___ STORED DATA

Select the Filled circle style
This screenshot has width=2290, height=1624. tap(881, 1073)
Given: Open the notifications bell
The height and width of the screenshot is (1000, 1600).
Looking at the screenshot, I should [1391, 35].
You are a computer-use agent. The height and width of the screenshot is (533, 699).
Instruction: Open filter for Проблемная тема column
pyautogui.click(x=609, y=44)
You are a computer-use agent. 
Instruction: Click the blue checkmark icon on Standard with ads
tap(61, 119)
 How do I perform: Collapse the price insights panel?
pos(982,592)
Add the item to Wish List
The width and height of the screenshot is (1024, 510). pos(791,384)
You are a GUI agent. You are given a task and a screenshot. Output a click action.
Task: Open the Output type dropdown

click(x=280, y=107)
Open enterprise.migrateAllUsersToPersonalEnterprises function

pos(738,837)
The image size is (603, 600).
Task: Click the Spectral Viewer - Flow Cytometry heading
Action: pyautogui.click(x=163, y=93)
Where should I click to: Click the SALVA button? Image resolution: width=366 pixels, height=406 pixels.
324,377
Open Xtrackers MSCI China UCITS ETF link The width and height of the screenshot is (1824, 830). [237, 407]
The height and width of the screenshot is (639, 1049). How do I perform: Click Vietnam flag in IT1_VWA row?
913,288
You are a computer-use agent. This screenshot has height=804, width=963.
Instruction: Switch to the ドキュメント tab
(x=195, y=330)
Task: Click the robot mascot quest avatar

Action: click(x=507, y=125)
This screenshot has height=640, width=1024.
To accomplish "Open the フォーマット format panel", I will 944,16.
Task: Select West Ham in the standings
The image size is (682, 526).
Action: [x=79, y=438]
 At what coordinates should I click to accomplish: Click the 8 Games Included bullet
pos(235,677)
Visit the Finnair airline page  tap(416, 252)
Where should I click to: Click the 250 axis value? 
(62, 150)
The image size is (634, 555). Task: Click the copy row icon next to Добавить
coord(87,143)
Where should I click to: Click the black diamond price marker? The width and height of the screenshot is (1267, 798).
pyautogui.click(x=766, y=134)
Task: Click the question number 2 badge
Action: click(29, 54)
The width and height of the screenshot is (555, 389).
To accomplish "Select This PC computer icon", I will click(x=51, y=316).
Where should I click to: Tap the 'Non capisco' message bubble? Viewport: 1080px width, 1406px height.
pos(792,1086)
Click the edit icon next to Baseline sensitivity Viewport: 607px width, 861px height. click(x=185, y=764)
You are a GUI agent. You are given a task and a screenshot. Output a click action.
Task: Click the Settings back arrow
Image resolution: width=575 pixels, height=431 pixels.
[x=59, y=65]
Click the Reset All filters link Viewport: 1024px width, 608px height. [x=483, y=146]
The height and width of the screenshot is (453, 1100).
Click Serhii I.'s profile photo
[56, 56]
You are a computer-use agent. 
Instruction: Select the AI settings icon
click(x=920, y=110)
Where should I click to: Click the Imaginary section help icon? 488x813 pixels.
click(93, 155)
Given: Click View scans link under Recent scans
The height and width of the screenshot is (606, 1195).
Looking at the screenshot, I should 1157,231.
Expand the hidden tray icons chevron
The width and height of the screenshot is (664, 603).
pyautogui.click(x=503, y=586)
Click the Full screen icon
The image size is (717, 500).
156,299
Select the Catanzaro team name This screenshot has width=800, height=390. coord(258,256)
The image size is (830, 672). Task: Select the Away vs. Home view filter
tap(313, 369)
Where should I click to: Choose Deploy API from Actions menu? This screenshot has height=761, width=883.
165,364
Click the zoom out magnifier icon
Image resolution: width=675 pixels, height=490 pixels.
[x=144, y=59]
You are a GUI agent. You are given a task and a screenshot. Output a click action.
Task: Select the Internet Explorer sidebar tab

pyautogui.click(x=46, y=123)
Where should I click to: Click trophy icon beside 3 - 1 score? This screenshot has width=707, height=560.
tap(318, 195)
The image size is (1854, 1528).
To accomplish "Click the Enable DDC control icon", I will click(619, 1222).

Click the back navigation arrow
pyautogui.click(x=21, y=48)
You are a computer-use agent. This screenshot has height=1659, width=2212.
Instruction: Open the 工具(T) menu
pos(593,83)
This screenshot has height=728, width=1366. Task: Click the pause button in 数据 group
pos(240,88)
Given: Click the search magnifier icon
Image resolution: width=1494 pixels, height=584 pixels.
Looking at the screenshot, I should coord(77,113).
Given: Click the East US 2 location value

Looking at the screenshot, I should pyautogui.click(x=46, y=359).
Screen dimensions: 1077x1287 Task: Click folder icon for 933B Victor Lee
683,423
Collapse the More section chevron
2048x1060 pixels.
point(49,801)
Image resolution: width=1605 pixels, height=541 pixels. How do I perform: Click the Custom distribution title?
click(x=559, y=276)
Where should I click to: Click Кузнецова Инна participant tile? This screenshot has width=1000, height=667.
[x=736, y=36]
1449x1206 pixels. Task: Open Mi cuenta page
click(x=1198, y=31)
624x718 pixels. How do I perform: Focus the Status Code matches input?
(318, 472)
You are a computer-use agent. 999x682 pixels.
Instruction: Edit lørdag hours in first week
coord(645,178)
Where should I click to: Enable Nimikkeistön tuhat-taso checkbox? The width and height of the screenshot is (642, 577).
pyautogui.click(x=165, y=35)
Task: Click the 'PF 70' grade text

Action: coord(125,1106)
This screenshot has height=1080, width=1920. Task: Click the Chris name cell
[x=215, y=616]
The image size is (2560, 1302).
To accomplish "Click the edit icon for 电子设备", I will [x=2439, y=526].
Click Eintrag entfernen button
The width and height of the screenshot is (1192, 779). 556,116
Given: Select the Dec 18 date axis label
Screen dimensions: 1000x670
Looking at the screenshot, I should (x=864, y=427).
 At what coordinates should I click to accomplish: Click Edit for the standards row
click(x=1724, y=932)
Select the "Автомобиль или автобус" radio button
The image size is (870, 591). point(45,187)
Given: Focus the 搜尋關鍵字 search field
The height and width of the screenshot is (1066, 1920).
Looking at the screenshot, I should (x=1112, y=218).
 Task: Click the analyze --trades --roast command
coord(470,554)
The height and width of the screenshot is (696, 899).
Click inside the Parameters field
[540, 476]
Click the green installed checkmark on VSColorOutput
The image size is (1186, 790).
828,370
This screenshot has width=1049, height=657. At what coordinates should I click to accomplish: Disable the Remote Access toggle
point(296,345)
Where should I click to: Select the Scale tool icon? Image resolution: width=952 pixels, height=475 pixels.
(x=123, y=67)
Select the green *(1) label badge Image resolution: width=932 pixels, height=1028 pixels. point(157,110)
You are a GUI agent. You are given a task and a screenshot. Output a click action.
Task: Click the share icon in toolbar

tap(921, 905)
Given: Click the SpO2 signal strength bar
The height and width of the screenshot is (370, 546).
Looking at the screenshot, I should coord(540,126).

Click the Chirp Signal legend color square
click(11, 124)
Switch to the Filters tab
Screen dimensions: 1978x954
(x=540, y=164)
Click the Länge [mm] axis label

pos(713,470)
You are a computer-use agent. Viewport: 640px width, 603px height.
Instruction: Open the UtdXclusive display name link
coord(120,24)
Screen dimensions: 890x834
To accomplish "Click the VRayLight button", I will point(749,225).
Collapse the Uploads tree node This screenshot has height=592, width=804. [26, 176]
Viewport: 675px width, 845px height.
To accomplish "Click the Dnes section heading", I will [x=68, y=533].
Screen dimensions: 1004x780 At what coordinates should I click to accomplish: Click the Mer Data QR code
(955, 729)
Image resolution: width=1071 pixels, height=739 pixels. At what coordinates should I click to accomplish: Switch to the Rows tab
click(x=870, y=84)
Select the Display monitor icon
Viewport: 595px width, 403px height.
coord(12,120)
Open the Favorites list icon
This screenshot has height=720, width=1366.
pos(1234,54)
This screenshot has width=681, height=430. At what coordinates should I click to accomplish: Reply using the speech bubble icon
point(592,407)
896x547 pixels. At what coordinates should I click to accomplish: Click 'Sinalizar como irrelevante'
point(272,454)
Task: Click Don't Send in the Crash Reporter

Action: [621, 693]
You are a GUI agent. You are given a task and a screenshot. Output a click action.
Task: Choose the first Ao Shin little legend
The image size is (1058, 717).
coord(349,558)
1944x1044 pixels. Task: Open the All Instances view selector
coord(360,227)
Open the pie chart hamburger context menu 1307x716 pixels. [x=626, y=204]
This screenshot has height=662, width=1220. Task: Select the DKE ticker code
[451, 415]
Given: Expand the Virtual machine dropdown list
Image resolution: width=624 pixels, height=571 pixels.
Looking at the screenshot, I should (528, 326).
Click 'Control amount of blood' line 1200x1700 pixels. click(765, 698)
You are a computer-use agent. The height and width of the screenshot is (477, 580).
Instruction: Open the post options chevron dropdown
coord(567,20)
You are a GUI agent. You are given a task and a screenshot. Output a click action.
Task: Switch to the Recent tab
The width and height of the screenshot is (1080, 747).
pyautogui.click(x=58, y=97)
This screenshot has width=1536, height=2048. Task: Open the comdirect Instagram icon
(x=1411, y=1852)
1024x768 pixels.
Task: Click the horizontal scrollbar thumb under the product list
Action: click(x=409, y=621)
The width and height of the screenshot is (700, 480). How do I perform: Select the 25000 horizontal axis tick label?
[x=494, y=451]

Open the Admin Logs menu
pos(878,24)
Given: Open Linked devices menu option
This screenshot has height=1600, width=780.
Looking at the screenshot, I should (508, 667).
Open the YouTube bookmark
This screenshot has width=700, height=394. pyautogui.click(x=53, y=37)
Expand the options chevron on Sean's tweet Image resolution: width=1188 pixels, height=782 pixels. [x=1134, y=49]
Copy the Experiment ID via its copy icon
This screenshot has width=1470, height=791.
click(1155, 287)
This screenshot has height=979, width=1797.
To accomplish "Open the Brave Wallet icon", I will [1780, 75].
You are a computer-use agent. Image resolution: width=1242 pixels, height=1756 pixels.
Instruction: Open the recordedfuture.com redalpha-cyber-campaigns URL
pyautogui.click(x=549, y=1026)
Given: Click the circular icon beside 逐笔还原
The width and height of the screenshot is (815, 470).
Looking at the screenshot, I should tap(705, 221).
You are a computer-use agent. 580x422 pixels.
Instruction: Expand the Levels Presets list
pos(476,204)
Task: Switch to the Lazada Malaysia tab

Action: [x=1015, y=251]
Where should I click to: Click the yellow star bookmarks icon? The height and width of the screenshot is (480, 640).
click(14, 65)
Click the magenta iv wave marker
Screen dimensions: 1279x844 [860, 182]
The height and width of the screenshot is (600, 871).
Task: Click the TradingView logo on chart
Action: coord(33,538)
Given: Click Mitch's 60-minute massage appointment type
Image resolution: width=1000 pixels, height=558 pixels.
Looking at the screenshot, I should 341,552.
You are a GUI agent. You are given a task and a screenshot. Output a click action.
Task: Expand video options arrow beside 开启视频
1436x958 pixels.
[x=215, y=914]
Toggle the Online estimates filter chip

______

## EXERCISE GOAL
Look through the material and say how many lines hold "Recent". Give the number only.

## YOUR RESPONSE
2